→ Source excerpt:

··········

Alter to what? You are implying some sort of underhanded maneuvering that I not sure ever actually occurred.
After Civil Rights, Martin Luther King Jr was moving to topics of that are still controversial today—like ending the Vietnam War and ending pervasive poverty. As you say, one’s the net effect of that change depends on one’s prior values. More importantly, I think these types of change were organic to the movement that King was leading, not imposed from above.
Instead of imply, I’ll just state that they supported movements to further their own interests, which were not identical with the interest of the followers of those movements.
I don’t disagree that leaders like Ralph Nader or Martin Luther King advocated for what they thought was a good idea, which might not have a close relationship with what the followers would necessarily articulate as goals.
What specific changes in positions advocated occurred based on this disconnect? I’m particularly interested in changes that occurred because the leaders were Communist sympathizers when the membership wasn’t.
I linked to a relevant article elsewhere in this thread.
I don’t think this is a good place to start. While Raymond is mostly correct in the particular facts he points out, his overall picture is ill-informed and misleading. His ranting style also doesn’t help.
A better example to answer Tim’s question would be the fall of China to Mao, discussed in this Overcoming Bias post.
Could you go into more details on what you think is wrong with his overall picture.
Don’t get me wrong, the basic story about the Soviet-directed subversion is true and well-attested by testimonies of Soviet defectors. However, there are two major problems with Raymond’s narrative.
First, his ideological concept of “suicidalism” is highly contrived and detached from reality on a number of points. Raymond starts from his own libertarian ideology—with which I in fact have some sympathy, but which is in his case very nerdy and simplistic—and then he takes a caricatured version of every opinion he disagrees with, and amalgamates all this. Now, I do think a correct analysis along these lines could be done (i.e. reducing the dominant ideology in the modern West to a list of principles, some of which need to be only stated plainly to see how pernicious they are). However, I think Raymond fails in this task, being driven by the desire to see something as close as possible to a simple evil inversion of his own principles.

··········

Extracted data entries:
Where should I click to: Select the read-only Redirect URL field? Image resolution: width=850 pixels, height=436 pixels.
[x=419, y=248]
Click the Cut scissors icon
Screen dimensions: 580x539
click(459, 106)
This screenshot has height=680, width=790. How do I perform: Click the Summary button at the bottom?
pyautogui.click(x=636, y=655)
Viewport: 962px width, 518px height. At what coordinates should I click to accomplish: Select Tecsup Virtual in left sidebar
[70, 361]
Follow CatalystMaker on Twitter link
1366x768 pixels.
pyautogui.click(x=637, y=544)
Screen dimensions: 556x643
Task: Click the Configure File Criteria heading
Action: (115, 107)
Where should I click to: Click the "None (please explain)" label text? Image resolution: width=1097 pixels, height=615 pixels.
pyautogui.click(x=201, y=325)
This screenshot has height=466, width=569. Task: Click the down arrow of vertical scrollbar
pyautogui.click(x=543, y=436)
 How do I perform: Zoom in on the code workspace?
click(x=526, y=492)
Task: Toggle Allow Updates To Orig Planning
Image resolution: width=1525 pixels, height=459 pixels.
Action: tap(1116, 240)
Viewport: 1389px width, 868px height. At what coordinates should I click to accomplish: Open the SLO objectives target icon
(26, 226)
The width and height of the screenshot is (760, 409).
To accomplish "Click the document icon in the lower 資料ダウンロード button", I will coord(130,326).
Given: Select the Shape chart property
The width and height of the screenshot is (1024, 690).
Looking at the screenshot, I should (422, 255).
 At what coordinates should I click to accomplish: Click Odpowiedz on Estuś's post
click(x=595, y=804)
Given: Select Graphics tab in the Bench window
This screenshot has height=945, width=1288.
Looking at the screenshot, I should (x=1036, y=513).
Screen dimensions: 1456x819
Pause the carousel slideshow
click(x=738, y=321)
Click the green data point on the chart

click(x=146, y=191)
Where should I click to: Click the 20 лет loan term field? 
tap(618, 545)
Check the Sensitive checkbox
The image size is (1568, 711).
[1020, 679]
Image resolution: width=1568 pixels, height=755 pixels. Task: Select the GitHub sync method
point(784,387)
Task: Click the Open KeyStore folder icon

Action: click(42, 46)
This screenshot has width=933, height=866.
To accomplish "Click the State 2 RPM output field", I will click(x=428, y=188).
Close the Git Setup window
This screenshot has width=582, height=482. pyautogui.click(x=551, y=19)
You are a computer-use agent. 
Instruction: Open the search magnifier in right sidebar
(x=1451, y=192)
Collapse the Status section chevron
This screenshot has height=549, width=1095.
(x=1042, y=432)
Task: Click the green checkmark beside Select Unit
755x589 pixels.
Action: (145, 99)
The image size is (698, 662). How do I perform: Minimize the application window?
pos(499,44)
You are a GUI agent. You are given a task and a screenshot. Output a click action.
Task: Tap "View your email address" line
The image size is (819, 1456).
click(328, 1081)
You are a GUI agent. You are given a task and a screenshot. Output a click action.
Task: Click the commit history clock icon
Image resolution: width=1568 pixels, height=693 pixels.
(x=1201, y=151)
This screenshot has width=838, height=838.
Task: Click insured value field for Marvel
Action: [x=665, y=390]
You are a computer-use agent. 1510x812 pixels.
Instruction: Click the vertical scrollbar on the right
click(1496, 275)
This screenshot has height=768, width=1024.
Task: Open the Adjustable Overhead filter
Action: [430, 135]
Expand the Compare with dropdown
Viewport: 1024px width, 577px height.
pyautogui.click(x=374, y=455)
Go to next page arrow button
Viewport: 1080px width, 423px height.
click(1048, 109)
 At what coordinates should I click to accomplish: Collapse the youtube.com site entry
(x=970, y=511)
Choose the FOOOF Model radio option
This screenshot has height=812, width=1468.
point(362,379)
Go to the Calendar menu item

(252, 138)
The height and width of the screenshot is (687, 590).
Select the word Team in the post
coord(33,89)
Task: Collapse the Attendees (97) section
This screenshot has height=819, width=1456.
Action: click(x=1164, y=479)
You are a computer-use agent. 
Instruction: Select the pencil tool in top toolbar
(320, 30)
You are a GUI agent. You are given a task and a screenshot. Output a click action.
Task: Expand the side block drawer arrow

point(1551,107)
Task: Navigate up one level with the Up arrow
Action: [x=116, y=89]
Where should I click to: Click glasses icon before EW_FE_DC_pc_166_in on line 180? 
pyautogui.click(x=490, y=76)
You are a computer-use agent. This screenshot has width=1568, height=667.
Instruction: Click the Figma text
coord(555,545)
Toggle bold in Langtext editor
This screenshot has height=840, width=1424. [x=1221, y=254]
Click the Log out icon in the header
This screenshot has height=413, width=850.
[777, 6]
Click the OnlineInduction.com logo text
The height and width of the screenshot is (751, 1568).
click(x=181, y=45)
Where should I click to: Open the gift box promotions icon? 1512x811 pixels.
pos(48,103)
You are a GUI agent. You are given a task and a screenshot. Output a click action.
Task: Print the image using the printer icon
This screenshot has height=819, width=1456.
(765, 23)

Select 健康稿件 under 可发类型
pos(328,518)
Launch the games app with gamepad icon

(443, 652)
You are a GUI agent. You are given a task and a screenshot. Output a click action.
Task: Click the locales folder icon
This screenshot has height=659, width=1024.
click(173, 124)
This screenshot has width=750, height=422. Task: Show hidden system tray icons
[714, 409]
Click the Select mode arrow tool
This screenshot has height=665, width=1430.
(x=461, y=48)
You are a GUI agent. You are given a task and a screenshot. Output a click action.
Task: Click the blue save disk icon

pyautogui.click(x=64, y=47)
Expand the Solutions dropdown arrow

··········

→ Problems to work on:
**1)** According to the comment thread, why does Raymond fail at reducing the dominant ideology in the modern West to a list of principles? Answer in one to three sentences.
**2)** List every person mentioned by name in the comment thread.
**3)** Continue the comment thread on Raymond's narrative from its final sentence.

→ The results:
**1)** Raymond fails because he is driven by the desire to see something as close as possible to a simple evil inversion of his own libertarian principles. He takes a caricatured version of every opinion he disagrees with and amalgamates it all.

**2)** Martin Luther King Jr., Ralph Nader, Raymond, Tim, Mao

**3)**
(He also displays a trait common among modern libertarians and conservatives that I find indescribably irritating. Namely, they often scour the rhetoric of liberals and then exclaim in triumph when they find something that seems like a good target for propagandistic attack because it superficially looks bad from the liberal point of view. Of course, they never managed to fool anyone of any consequence this way, it and just makes them look like clowns to anyone but their own choir to whom they are preaching.)
Second, I think that a correct historical analysis would show that Soviet subversion—in the sense of subversion planned and directed from Moscow—was by no means unimportant, but not of such central and exclusive importance as Raymond believes. Furthermore, it’s very simplistic to believe that whenever some ideological interaction and intermixing occurred, it was just diabolically clever Russians duping their Western useful idiots. Plenty of that happened, of course, but the overall picture is much more complex than that. The story of the cooperation and mutual ideological influence between the Soviet and American elites was definitely not simple and unidirectional.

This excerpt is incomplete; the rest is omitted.